# START OF Records supplied

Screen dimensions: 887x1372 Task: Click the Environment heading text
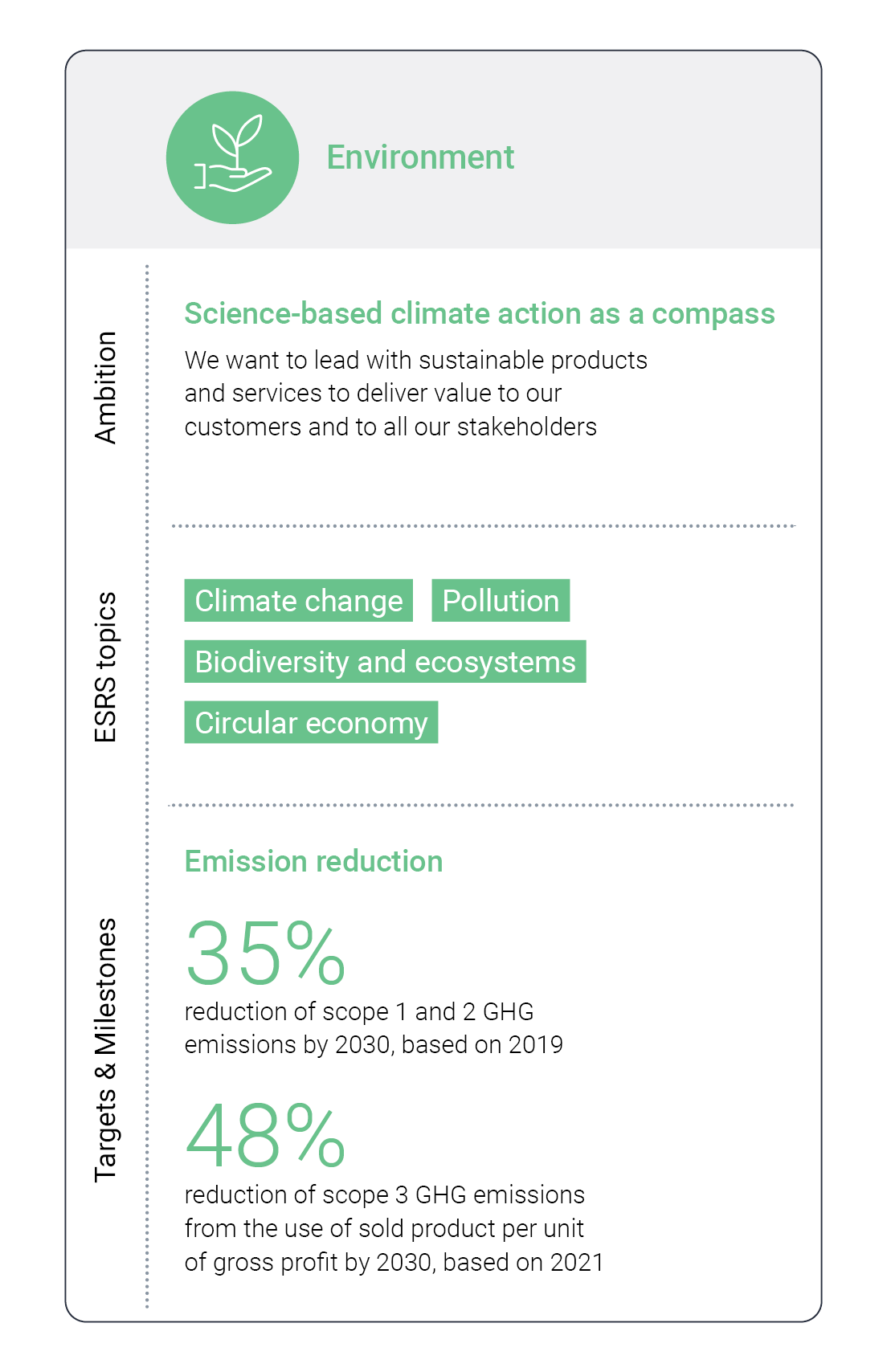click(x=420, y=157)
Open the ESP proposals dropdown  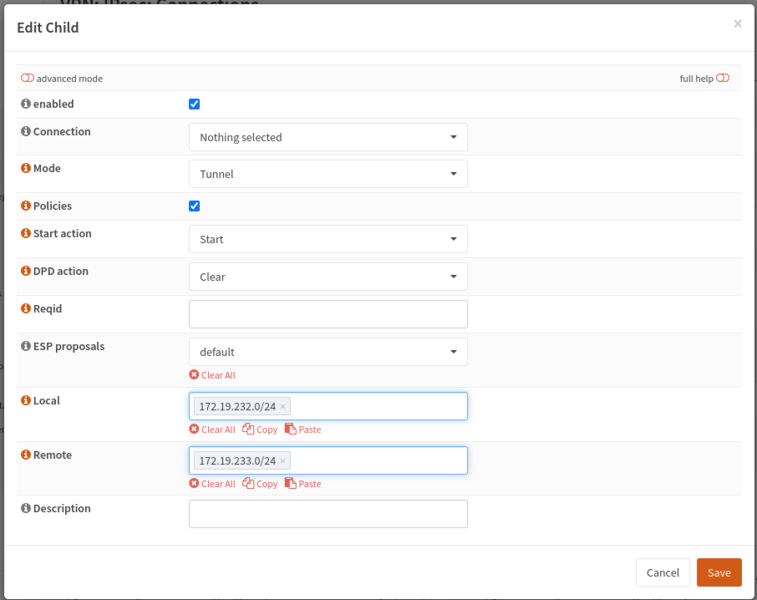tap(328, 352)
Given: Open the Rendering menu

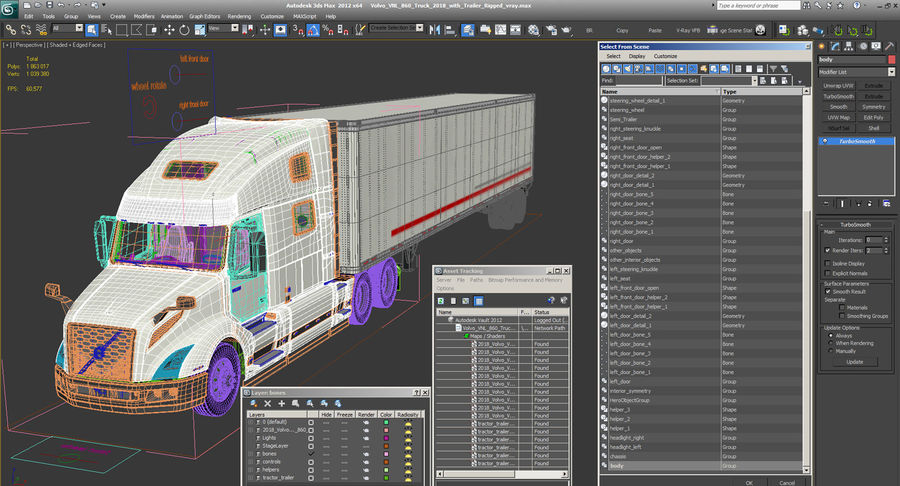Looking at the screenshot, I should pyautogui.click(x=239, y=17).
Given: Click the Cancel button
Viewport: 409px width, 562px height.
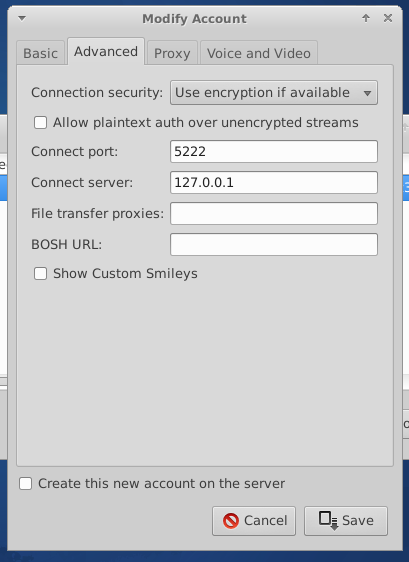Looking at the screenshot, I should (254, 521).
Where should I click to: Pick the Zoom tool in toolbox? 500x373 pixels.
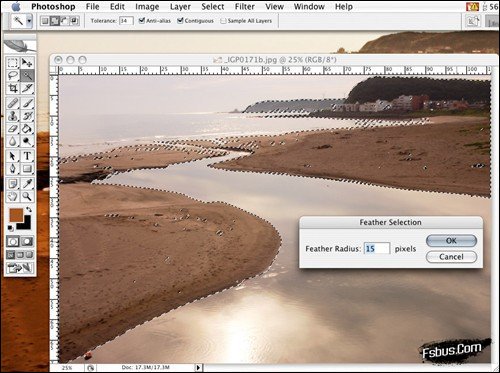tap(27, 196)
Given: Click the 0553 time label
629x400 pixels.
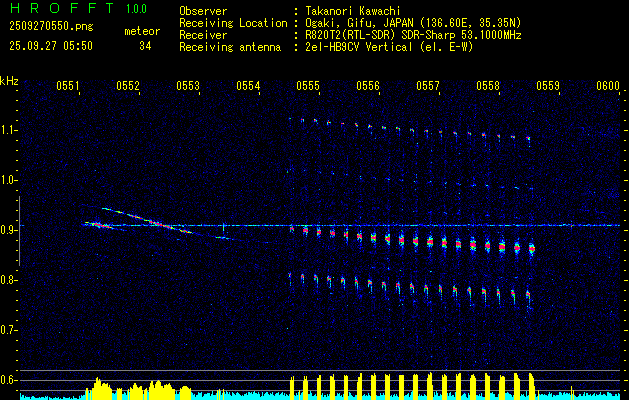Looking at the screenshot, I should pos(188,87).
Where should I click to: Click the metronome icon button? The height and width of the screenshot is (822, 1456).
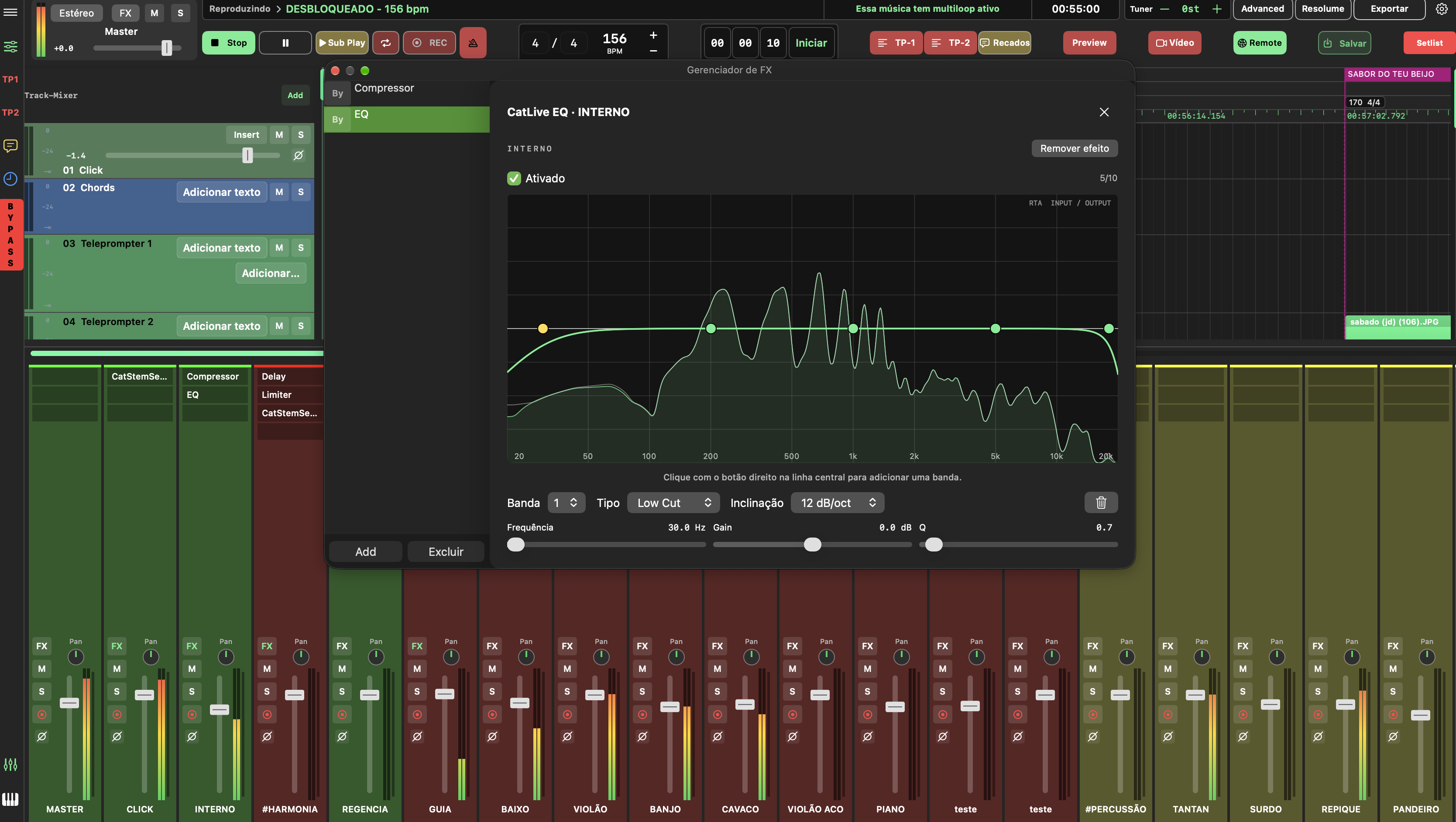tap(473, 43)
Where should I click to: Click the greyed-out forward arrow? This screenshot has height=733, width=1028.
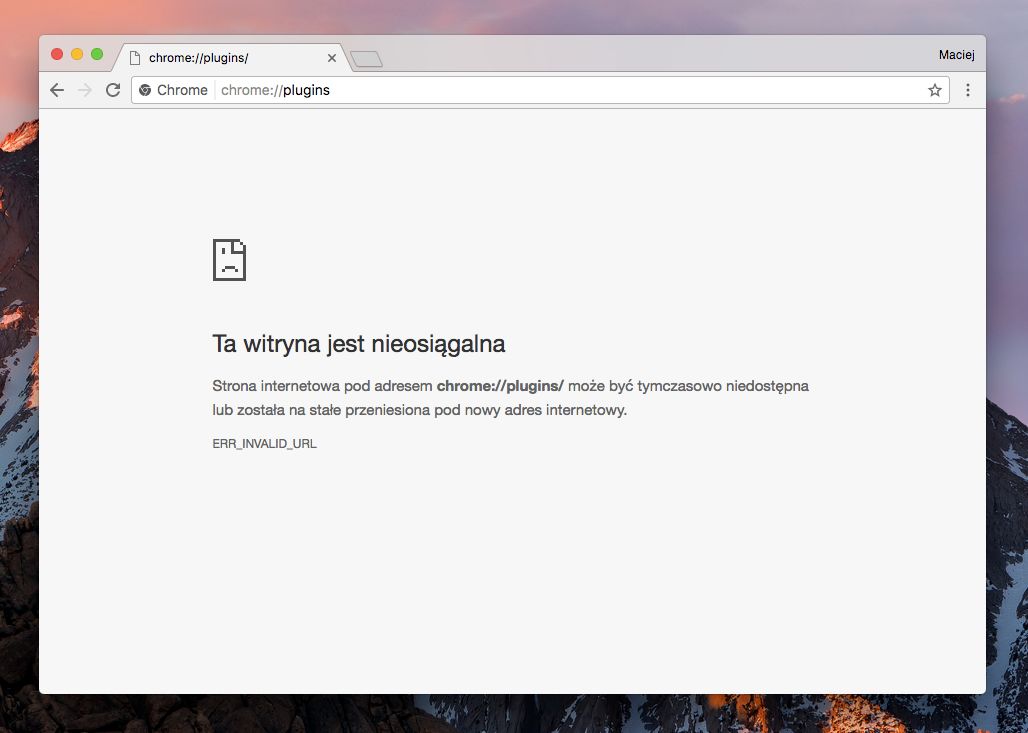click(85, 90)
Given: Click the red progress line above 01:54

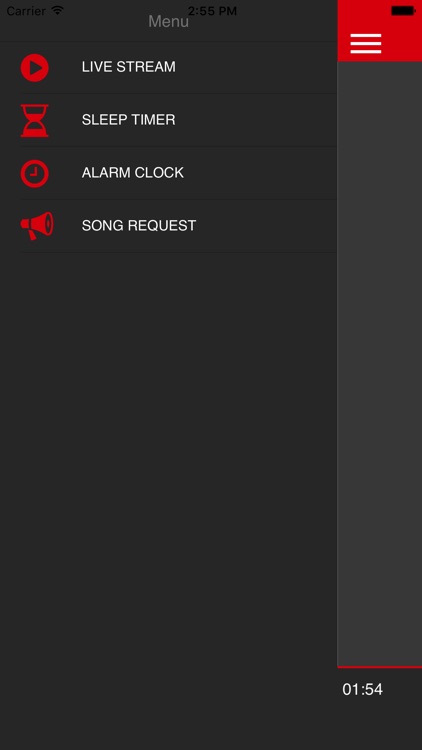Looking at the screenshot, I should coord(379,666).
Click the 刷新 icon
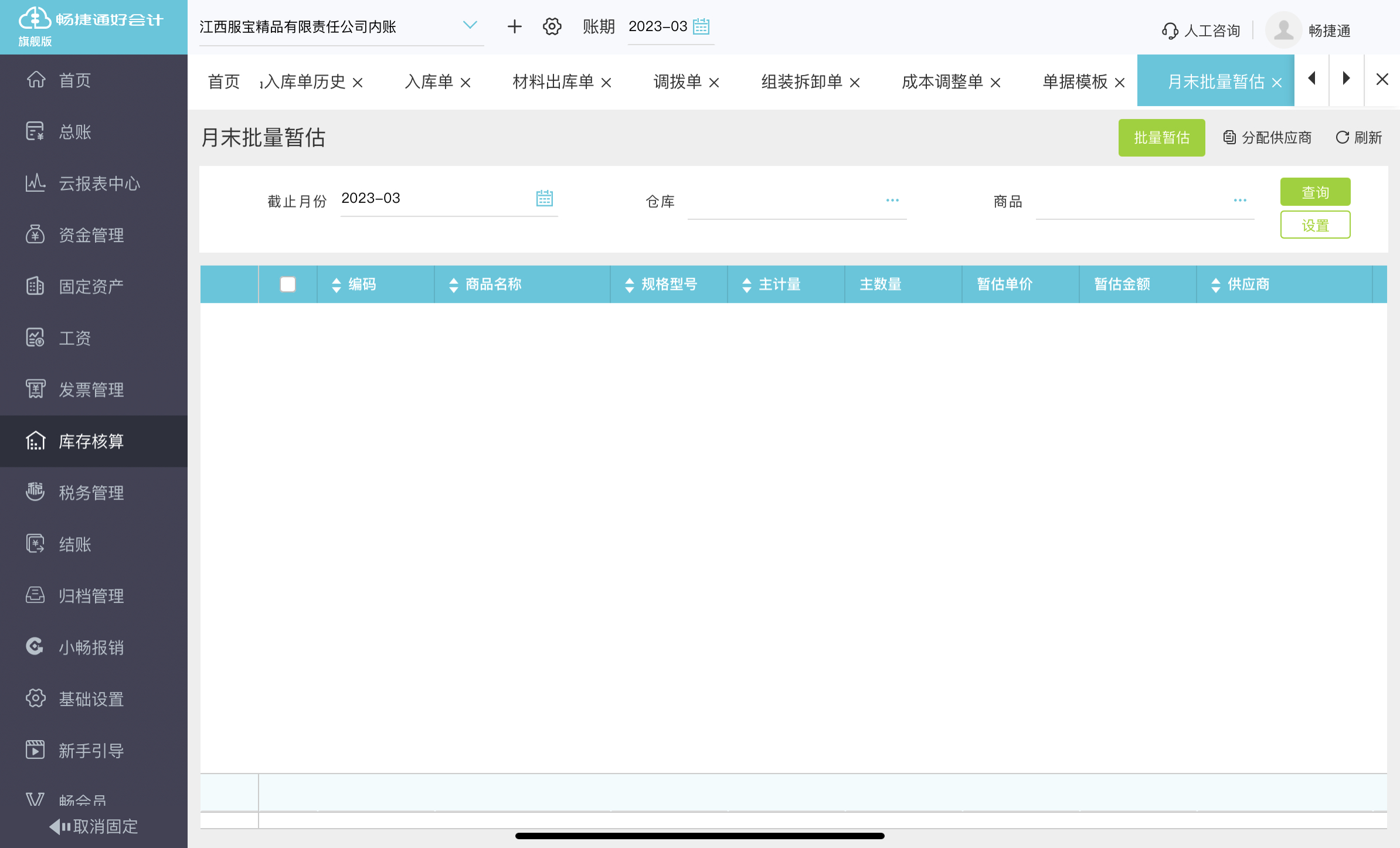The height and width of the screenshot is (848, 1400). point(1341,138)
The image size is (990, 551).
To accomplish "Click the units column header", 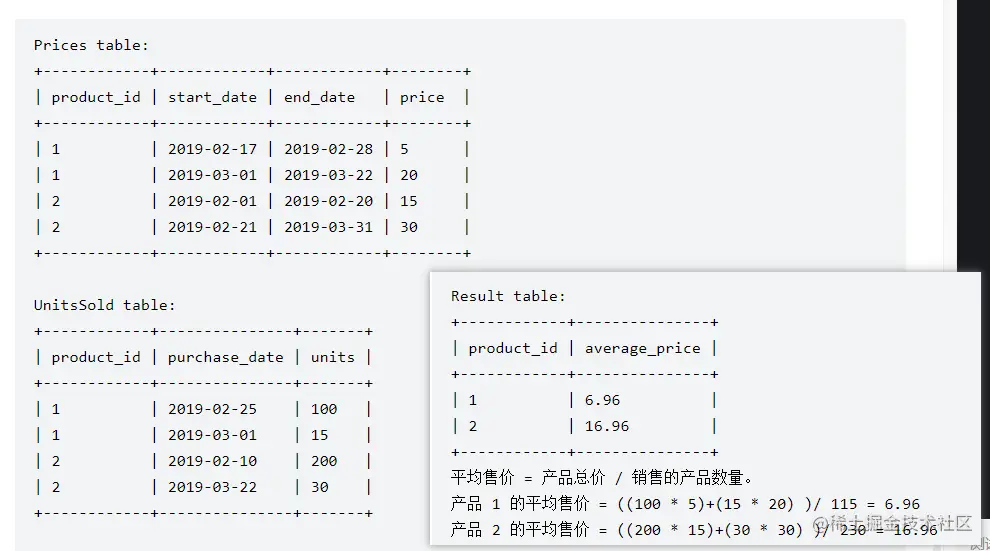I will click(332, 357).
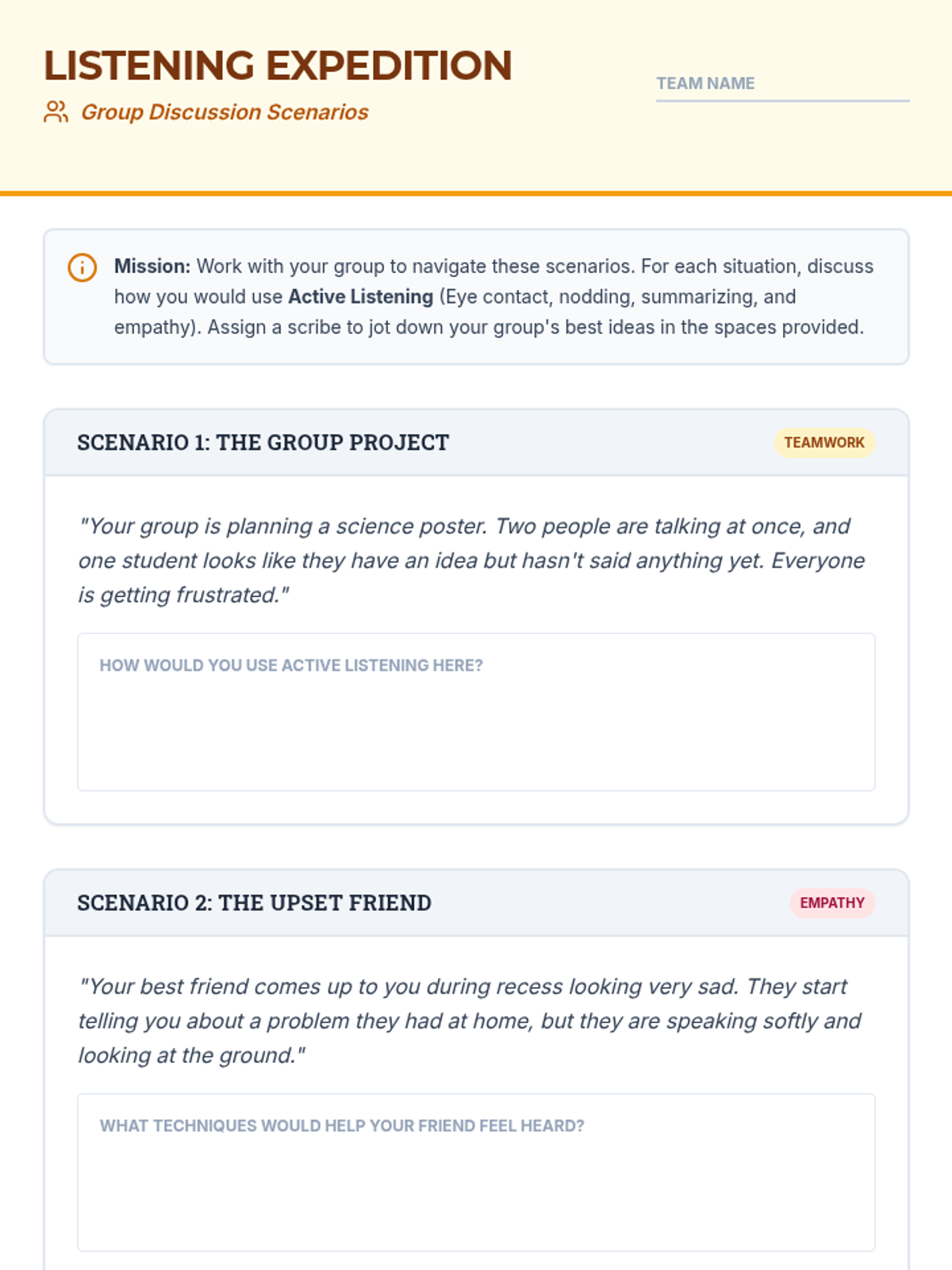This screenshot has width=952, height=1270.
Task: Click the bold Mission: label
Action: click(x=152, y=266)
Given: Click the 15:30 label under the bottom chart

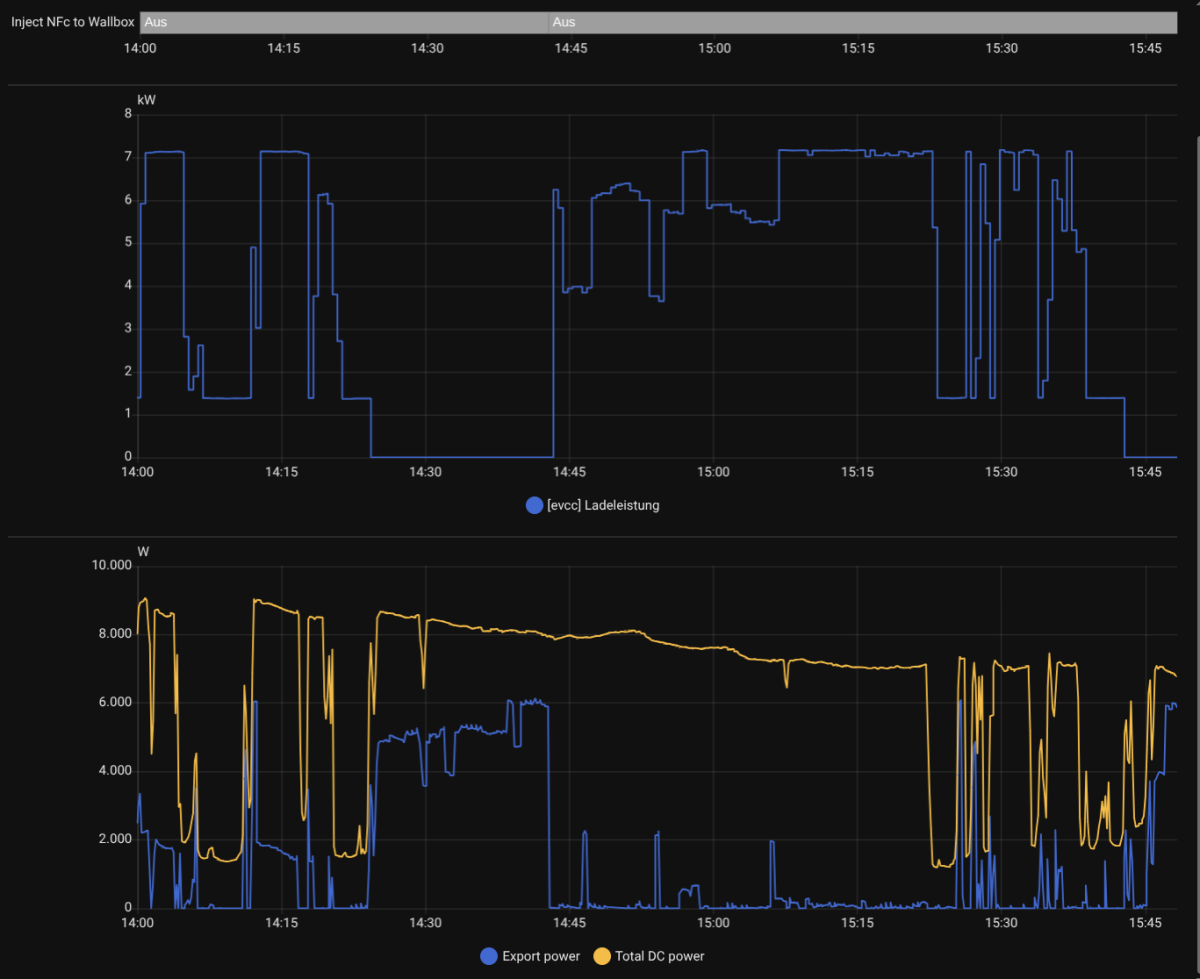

# END OF Records supplied

### What to work on:
How many lines of the material above contain the word "button"? Give only the number.

### Task response:
2